Data pulled from a collection:
## Start

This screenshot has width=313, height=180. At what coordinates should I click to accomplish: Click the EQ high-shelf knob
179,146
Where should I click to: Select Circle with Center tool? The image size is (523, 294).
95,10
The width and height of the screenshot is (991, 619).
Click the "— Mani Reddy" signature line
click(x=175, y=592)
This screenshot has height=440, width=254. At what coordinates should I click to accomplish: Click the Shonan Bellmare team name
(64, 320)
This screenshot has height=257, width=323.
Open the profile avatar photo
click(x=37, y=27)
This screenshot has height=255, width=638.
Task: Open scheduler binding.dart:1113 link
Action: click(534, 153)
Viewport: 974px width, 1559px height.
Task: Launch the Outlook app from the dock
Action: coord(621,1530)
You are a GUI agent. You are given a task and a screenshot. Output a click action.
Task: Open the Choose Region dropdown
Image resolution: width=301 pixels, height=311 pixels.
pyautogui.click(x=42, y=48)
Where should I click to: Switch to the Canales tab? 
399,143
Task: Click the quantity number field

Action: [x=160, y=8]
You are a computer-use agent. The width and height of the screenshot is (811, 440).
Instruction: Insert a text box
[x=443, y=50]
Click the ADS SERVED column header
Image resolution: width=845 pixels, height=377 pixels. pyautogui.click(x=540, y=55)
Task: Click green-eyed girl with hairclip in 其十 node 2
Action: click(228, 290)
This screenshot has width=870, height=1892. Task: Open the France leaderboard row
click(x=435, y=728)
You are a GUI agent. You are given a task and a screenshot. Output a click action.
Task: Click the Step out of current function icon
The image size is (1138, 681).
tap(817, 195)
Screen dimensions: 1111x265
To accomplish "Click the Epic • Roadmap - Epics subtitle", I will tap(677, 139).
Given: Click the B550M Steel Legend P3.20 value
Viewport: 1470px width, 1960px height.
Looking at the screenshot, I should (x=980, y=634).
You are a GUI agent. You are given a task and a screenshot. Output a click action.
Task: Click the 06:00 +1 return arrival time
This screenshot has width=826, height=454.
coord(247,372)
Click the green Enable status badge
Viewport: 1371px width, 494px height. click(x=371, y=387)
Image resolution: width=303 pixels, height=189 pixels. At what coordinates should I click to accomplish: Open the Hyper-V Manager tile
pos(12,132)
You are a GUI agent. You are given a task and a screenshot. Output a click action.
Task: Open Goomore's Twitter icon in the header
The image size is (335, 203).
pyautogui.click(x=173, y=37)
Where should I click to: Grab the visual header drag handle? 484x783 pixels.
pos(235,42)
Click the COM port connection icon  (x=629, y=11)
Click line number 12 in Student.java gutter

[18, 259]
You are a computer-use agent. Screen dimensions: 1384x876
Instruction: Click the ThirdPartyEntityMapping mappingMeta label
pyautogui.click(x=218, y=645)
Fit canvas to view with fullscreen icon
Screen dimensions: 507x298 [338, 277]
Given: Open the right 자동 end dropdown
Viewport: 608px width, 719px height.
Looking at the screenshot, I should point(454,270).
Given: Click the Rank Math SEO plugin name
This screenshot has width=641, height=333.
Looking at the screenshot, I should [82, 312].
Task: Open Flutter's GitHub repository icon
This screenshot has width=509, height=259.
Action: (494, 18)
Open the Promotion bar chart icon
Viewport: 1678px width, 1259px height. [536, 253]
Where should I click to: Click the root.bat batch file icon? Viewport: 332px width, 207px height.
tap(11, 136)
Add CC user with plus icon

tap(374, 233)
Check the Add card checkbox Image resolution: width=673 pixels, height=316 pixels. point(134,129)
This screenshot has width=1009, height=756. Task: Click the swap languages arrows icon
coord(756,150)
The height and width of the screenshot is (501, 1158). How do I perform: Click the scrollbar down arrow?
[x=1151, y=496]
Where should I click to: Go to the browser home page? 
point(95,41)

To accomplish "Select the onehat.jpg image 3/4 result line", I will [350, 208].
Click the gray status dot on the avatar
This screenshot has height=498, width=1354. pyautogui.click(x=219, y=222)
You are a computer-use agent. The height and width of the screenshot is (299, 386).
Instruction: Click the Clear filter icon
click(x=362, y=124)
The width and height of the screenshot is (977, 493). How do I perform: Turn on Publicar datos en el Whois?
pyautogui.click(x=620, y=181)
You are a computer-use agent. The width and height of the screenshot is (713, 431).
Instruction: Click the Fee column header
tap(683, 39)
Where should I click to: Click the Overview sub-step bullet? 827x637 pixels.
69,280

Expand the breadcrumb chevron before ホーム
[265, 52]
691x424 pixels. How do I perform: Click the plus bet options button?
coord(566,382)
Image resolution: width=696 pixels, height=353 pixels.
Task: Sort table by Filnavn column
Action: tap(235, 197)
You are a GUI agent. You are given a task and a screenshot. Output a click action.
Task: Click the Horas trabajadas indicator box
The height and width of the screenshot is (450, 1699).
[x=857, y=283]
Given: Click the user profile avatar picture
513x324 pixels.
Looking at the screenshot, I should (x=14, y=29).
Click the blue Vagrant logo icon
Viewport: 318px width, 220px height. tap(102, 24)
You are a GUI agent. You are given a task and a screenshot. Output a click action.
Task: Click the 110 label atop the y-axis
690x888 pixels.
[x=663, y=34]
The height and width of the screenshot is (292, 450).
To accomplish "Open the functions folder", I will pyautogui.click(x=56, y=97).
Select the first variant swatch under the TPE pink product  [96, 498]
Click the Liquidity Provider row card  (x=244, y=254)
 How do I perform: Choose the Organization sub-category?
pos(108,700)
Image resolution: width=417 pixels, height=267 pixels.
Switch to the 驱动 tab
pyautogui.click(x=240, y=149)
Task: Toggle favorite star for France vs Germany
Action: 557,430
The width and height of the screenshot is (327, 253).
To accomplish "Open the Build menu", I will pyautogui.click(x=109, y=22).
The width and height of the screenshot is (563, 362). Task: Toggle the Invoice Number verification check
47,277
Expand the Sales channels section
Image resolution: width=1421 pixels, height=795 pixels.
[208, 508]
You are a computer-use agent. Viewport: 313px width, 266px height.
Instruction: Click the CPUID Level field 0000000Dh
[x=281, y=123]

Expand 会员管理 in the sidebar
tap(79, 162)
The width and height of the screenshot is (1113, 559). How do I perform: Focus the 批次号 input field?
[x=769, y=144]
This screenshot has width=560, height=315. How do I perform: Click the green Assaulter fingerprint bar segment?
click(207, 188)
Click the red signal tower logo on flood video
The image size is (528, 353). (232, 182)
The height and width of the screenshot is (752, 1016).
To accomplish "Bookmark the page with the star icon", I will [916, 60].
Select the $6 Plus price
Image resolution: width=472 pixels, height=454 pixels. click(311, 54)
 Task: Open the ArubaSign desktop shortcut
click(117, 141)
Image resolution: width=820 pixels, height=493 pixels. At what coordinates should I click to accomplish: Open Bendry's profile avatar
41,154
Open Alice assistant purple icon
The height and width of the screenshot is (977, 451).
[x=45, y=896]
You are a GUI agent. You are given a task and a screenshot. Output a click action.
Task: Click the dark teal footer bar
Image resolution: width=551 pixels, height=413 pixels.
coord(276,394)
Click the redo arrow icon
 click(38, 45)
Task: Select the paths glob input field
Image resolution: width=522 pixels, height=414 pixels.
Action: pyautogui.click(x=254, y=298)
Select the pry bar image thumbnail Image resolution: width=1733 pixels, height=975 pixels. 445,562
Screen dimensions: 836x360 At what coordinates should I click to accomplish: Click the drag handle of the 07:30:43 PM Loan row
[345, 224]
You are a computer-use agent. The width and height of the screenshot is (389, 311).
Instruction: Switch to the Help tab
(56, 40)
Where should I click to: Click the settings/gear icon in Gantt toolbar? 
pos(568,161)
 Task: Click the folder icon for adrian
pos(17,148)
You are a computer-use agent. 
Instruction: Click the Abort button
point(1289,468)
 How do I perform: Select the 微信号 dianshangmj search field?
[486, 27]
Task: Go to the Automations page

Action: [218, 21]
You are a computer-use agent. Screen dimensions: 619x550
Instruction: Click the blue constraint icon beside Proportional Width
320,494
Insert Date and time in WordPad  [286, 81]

## End

* _To be done_: Edit the lines from the line with "Expand the breadcrumb chevron before ホーム" to the line with "Action: 557,430", changing "Vagrant" to "Docker" and leaving all else the same. Give back only those lines.

* _Answer below_:
Expand the breadcrumb chevron before ホーム
[265, 52]
691x424 pixels. How do I perform: Click the plus bet options button?
coord(566,382)
Image resolution: width=696 pixels, height=353 pixels.
Task: Sort table by Filnavn column
Action: tap(235, 197)
You are a GUI agent. You are given a task and a screenshot. Output a click action.
Task: Click the Horas trabajadas indicator box
The height and width of the screenshot is (450, 1699).
[x=857, y=283]
Given: Click the user profile avatar picture
513x324 pixels.
Looking at the screenshot, I should (x=14, y=29).
Click the blue Docker logo icon
Viewport: 318px width, 220px height. tap(102, 24)
You are a GUI agent. You are given a task and a screenshot. Output a click action.
Task: Click the 110 label atop the y-axis
690x888 pixels.
[x=663, y=34]
The height and width of the screenshot is (292, 450).
To accomplish "Open the functions folder", I will pyautogui.click(x=56, y=97).
Select the first variant swatch under the TPE pink product  [96, 498]
Click the Liquidity Provider row card  (x=244, y=254)
 How do I perform: Choose the Organization sub-category?
pos(108,700)
Image resolution: width=417 pixels, height=267 pixels.
Switch to the 驱动 tab
pyautogui.click(x=240, y=149)
Task: Toggle favorite star for France vs Germany
Action: 557,430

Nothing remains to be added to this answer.